Gold’s latest price movements have left investors and jewellery buyers weighing whether the recent pullback signals the beginning of a deeper retreat or simply a natural cooling period after an exceptional rally. In the UAE, gold prices edged modestly higher on Friday, reflecting resilience in local demand and broad support from global factors.
According to Dubai Gold and Jewellery Group, 24-carat gold closed at Dh482.75 per gram, up from Dh479 the previous day, while 22-carat traded at Dh447, 21-carat at Dh428.50, and 18-carat at Dh367.50. The gains were measured, but notable for occurring during a week when global bullion prices have been retracing from record peaks.
Internationally, gold surged to a historic high of around $4,300 per ounce earlier this month before slipping to about $4,050, a decline of roughly 5.8 per cent. While the dip has sparked concern among some retail investors, market strategists describe the move as a classic correction following extreme overbought conditions.
Technical indicators had been signalling the need for consolidation. The Relative Strength Index (RSI), a widely watched gauge of momentum, reached an unprecedented reading of 92 during the rally — well above the threshold of 70 typically seen as overbought. Such a level almost always precedes a pullback, regardless of fundamentals.
Alex Kuptsikevich, chief market analyst at FxPro, said the correction is not over yet, arguing that the gold price had been propelled by a rare alignment of macroeconomic anxieties that are now easing. “Gold managed to reach a record high thanks to devaluation trading, expectations of aggressive monetary expansion by the Fed, Donald Trump’s threats of 100 per cent tariffs against China, geopolitics, pessimistic forecasts for the global economy, and active purchases of bullion by central banks,” he said.
“But the environment is shifting. The US and China have found common ground, the Middle East conflict has cooled, the Fed remains cautious on cutting rates, and central bank buying is moderating. The yellow metal is gradually losing its wild cards,” he added.
Those comments underscore a broader market debate. Gold’s surge over the past two years delivered gains of about $2,300 per ounce from a base of around $2,000 in late 2023. Against that backdrop, the current $250 retreat represents only around 11 per cent of the total bull market appreciation.

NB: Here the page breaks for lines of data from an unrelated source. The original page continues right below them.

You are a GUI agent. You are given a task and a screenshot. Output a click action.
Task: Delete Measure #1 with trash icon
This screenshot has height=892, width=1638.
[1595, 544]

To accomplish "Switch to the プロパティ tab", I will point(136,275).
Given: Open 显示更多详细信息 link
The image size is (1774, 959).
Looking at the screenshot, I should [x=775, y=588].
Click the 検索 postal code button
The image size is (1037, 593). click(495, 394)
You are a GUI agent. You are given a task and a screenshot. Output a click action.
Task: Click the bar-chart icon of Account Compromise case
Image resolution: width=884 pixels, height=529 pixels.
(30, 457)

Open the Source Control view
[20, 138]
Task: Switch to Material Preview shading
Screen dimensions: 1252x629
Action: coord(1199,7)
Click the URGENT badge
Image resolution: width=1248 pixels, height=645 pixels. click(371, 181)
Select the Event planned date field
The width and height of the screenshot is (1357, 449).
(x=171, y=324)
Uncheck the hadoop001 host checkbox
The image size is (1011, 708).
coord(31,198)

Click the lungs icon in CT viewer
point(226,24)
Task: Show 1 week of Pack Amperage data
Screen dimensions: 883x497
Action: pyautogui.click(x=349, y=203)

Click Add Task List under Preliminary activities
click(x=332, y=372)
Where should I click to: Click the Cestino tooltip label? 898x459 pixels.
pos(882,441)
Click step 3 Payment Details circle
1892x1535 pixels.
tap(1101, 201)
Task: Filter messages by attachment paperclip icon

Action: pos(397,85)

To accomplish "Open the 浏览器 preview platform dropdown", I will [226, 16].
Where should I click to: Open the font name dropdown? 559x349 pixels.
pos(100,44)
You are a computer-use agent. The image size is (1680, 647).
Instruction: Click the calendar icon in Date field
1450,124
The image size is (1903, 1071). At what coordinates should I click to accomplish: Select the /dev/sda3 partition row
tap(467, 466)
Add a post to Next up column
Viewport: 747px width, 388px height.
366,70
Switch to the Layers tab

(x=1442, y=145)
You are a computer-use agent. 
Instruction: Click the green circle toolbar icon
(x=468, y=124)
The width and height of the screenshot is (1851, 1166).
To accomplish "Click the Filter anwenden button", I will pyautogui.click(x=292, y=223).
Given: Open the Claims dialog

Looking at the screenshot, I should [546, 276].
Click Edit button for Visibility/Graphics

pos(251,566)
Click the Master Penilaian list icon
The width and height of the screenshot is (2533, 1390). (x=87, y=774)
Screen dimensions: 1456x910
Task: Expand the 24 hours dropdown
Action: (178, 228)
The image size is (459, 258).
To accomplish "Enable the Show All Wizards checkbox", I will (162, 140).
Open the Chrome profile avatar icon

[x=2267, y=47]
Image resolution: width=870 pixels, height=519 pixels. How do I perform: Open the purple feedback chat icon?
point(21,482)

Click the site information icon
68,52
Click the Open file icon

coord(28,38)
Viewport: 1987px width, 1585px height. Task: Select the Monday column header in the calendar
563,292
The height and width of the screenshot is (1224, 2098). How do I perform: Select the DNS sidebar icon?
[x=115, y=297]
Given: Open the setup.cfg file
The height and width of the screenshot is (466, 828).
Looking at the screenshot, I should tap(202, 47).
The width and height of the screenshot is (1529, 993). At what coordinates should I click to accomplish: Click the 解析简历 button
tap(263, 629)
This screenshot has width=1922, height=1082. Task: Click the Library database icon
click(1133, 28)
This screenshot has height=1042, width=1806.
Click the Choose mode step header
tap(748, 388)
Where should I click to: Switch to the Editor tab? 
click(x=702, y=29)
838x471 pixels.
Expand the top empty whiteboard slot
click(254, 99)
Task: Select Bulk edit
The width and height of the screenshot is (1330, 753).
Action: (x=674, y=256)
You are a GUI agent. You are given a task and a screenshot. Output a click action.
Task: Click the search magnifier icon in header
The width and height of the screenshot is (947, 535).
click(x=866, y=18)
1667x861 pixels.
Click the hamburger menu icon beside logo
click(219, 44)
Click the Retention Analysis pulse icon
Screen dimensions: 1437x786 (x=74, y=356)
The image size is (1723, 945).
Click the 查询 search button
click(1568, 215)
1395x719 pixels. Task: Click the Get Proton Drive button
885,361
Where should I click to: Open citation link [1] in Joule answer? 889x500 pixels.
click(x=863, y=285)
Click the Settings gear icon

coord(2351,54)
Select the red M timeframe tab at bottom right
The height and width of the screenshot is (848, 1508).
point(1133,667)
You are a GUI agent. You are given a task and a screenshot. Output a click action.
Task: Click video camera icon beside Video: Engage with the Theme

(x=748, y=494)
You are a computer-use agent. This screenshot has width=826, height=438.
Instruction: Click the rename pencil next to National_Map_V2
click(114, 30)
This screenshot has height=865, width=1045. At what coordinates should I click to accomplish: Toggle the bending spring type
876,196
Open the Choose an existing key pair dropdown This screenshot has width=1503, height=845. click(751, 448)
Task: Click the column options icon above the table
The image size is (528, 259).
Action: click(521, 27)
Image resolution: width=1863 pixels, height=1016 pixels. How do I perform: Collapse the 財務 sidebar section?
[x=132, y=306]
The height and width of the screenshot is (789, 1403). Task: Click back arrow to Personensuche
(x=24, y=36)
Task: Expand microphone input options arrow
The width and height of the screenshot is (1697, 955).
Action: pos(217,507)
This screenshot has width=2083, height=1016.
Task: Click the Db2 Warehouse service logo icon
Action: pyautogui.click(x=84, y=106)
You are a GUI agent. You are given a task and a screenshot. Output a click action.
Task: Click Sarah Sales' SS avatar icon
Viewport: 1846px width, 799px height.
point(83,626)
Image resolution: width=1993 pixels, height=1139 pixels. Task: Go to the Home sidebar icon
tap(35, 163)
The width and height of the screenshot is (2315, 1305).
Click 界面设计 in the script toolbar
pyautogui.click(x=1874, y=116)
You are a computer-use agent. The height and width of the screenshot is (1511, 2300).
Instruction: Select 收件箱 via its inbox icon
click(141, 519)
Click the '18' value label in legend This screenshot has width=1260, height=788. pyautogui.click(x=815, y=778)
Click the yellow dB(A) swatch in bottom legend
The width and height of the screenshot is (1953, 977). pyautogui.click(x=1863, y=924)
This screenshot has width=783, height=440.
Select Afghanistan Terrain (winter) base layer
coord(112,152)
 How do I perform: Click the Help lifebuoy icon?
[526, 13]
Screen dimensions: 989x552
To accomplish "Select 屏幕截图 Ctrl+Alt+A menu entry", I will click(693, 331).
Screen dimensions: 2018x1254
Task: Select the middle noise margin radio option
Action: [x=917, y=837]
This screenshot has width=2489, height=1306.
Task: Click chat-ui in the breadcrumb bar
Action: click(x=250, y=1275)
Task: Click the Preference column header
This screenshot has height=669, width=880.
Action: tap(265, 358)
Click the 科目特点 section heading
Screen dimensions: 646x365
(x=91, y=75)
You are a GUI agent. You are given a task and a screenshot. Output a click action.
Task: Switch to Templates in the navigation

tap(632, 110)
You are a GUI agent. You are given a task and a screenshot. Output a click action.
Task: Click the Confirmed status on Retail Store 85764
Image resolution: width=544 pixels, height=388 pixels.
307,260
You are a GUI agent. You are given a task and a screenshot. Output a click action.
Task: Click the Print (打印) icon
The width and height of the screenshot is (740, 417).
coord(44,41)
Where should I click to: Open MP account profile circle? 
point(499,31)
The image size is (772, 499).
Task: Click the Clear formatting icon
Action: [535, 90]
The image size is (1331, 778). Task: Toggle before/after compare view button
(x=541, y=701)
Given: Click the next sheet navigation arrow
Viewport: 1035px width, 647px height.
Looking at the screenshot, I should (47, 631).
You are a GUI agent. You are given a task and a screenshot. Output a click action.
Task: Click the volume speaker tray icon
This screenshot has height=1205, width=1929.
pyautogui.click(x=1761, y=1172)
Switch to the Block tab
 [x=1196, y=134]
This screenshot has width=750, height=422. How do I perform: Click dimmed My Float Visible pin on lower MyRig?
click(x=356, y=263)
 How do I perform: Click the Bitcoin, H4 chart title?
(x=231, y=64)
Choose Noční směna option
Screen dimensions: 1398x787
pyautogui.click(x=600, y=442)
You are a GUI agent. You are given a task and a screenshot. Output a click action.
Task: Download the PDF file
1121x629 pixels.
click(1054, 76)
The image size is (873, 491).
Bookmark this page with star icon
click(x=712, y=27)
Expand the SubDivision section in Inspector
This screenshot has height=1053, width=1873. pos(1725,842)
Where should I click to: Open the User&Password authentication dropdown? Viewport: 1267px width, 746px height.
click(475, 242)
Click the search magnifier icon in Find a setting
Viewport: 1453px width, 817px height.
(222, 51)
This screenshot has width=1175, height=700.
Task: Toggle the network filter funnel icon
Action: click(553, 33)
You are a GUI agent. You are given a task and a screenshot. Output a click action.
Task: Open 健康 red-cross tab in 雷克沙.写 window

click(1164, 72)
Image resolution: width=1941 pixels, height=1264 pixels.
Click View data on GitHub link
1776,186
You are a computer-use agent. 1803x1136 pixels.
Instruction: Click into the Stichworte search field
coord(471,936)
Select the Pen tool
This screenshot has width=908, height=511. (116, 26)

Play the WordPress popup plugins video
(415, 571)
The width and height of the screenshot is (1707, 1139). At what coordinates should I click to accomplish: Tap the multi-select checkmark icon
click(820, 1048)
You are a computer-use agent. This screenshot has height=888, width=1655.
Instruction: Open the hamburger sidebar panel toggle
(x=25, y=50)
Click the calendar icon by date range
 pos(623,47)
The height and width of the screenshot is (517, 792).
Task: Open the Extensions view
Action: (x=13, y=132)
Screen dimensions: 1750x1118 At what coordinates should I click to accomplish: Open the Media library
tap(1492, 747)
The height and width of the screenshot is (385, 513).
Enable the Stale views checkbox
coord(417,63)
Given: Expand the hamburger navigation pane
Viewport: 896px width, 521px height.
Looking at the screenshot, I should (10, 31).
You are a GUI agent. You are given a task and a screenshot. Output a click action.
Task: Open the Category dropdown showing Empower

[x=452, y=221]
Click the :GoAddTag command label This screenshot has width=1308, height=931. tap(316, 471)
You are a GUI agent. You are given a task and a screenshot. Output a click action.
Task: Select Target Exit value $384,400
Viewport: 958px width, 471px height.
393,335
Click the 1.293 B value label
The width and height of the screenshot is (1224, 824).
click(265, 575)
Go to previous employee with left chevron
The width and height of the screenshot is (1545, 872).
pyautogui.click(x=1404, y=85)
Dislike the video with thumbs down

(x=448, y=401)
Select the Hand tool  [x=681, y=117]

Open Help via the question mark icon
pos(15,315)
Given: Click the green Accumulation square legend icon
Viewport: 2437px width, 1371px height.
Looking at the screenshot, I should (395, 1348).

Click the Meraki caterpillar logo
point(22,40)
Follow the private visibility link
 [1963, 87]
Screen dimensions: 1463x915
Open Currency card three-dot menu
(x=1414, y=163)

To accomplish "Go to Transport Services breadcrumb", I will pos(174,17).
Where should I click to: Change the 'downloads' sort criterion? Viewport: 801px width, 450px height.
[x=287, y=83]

Analysts say such a pause is not only normal but historically consistent. In previous high-momentum cycles, including 1979 and 2011, gold experienced sharp advances followed by periods of consolidation lasting months or more, yet the broader trend remained intact until key fundamentals changed.
What distinguishes the current moment is the seasonal pattern. October has long been recognised as the most volatile month for commodities, with eight out of ten years historically seeing gold experience weakness during the autumn due to institutional portfolio adjustments.
Asset managers often reduce risk exposure before year-end, contributing to selling pressure that can overshadow physical demand. This dynamic is further amplified by cautious weekend trading behaviour, with investors increasingly unwilling to carry leveraged positions into periods where markets are closed and geopolitical headlines can break without warning.
Gold mining stocks have felt the impact even more acutely. While bullion prices have declined by less than 6 per cent, mining equities have fallen between 15 and 20 per cent, illustrating the leverage effect embedded in the sector. Large-cap producers with stronger balance sheets have fared somewhat better, while mid-cap and exploration companies have seen steeper losses as investors reduce speculative exposure. This pattern is characteristic of retracement phases in commodity bull markets.
In Dubai, meanwhile, the picture is more nuanced. The emirate’s status as a global bullion trading hub and a key retail jewellery market means price swings tend to translate quickly into buying behaviour. Traders reported steady footfall this week, with shoppers perceiving the dip in global prices as a favourable entry point. Some retailers expect a pickup in demand ahead of the festive and wedding season, especially if prices stabilise around current levels. Jewellery buyers in the Gulf, traditionally price-sensitive but also value-driven, often view dips as opportunities rather than warnings.
Analysts say the long-term bullish case for gold remains supported by structural factors. These include sustained central-bank reserve diversification, persistent government debt levels in major economies, and growing investor interest in gold as a hedge against currency debasement. However, near-term momentum will depend heavily on US Federal Reserve policy signals, inflation dynamics, and global risk sentiment.
“Gold has stepped off its peak but not necessarily changed direction. The current correction appears more like a pause than a trend reversal, though additional short-term downside remains possible. For now, the message from analysts is clear: gold is entering a phase of consolidation, not collapse. The metal that climbed sharply is now catching its breath,” they said.